The council member made reference to the Alameda Central Labor Council where he was a delegate and when I spoke I asked the crowd who had heard of the Central Labor Council, no one except the two politicians acknowledged that they did; the council member also never specified exactly what the Central Labor Council would do to help the nurses achieve a victory.  I did not find a rank and file striker who had heard of it.  The politicians knew of the CLC as this AFL-CIO county structure is one way the Democratic Party (the other Wall Street party) infiltrates the workers movement.  Candidates (not only Democrats) go to the Central Labor Council for endorsements and many of the affiliated locals go along with the CLC's recommendations.  Almost all the nurses I spoke to agreed with me when I said that if the council was mobilizing its 60,000 members in a unified offensive against the attacks on all workers including nurses they certainly would have heard of it?

I was on this picket line about three years ago as well but the climate has changed for the worse.  No Union can defeat these attacks alone as the bosses are serious about driving us back to the conditions that existed prior to the great struggles of the 1930's and the formation of the CIO.  The problem is that the Union leadership's strategy from the top down is a defensive one, trying to get the employers to be less aggressive and impose slightly reduced cuts.  Their primary goal is to get Democrats in to office and hope they curb the excesses but events have show that this has not worked.  The employers are very confident given that the heads of organized Labor have not shown any serious indication that they might organize a real offensive of our own, of all workers, nurses, Teamsters, public sector workers, Janitors at the hospitals and of course the unorganized.
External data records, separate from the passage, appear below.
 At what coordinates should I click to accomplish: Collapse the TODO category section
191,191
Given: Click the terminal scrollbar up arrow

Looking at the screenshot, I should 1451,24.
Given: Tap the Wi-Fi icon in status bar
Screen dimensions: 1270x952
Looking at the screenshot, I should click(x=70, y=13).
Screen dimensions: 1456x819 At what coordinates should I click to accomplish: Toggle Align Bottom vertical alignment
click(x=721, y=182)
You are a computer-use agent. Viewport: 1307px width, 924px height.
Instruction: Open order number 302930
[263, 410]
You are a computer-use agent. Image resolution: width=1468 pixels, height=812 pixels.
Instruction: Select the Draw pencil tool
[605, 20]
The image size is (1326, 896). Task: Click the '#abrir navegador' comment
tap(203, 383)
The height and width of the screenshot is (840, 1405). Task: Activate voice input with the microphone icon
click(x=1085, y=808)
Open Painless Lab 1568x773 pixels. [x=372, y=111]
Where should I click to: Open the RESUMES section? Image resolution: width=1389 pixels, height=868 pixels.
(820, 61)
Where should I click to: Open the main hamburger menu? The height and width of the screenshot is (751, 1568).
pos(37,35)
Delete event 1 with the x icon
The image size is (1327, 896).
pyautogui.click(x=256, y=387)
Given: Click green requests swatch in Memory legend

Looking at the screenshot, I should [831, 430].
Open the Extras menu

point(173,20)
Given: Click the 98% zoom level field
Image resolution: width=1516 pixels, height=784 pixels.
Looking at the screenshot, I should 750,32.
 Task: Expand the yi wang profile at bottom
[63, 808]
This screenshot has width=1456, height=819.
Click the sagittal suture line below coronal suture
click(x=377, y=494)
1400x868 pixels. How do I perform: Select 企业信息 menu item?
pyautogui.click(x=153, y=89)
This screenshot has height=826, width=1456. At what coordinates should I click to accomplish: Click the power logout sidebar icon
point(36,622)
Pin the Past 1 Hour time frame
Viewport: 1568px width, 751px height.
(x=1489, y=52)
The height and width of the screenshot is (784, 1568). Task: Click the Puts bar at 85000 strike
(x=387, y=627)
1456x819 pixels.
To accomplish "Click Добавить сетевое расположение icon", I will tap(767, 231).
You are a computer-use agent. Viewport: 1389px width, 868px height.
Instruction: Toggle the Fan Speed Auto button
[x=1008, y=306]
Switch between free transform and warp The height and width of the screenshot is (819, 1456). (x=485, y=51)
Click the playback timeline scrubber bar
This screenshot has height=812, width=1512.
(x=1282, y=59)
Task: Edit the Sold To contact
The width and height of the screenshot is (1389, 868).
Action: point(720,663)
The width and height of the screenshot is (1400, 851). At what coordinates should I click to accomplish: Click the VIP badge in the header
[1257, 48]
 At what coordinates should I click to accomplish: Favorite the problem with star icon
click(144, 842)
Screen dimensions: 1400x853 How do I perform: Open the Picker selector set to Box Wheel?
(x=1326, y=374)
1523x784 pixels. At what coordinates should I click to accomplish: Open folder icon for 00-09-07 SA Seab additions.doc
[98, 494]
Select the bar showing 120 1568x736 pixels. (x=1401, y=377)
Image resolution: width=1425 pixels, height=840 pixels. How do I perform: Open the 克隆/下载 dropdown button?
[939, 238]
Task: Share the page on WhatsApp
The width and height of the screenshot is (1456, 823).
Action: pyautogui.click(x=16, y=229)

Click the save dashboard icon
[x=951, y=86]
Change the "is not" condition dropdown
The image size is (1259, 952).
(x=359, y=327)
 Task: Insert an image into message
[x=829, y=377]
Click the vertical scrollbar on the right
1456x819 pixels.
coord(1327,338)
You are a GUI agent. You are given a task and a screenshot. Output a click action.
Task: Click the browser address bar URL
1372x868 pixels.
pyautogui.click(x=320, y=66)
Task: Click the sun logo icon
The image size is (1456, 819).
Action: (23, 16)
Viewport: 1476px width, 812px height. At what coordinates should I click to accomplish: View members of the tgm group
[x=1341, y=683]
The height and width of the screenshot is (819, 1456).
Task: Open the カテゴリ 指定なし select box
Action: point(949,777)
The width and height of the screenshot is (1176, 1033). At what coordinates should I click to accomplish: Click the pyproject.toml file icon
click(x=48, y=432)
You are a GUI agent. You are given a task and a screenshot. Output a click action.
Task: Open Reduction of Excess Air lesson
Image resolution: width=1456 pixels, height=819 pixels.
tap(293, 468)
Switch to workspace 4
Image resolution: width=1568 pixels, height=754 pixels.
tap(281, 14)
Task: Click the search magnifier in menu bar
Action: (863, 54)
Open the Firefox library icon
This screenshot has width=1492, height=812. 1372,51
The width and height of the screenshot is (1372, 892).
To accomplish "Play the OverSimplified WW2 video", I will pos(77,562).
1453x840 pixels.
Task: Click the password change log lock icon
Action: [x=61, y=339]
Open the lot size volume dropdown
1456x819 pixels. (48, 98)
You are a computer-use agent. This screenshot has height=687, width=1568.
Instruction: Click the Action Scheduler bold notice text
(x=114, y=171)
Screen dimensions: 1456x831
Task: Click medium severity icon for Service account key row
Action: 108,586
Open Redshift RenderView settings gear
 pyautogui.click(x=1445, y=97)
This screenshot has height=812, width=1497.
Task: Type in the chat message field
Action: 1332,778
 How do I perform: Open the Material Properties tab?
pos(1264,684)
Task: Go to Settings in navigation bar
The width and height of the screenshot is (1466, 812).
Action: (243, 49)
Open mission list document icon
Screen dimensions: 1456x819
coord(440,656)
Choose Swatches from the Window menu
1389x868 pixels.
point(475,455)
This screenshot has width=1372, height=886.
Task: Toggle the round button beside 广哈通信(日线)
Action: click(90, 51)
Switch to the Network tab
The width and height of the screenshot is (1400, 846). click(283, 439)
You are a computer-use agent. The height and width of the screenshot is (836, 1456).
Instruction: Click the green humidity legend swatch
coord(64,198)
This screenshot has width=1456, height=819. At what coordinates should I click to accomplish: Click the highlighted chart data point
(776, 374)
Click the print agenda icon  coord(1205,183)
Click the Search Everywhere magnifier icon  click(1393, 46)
The Occupy Wall Street movement has shown that if we have the numbers we can defy their anti-Union laws and start down the road to winning a better life for all workers.  The money is there and workers in and outside of Unions have the power to get it.  It's hard to say how this strike will end up but the future is not good if the present strategy is not cast aside for a more aggressive direct action approach and for workers to build our own party independent of the two Wall Street Parties and big business. Unions and decent wages do not attract business and that is the goal of the present political establishment, the Democrats that claim to support workers.  Low taxes and low wages attract business that's why companies move to China.

Nurses are the people that take care of us when we're sick.  Hospitals are not nice places to end up in, it is them that make it bearable for us.  Support them in their struggles against the corporations in the sickness industrial complex business--they deserve it.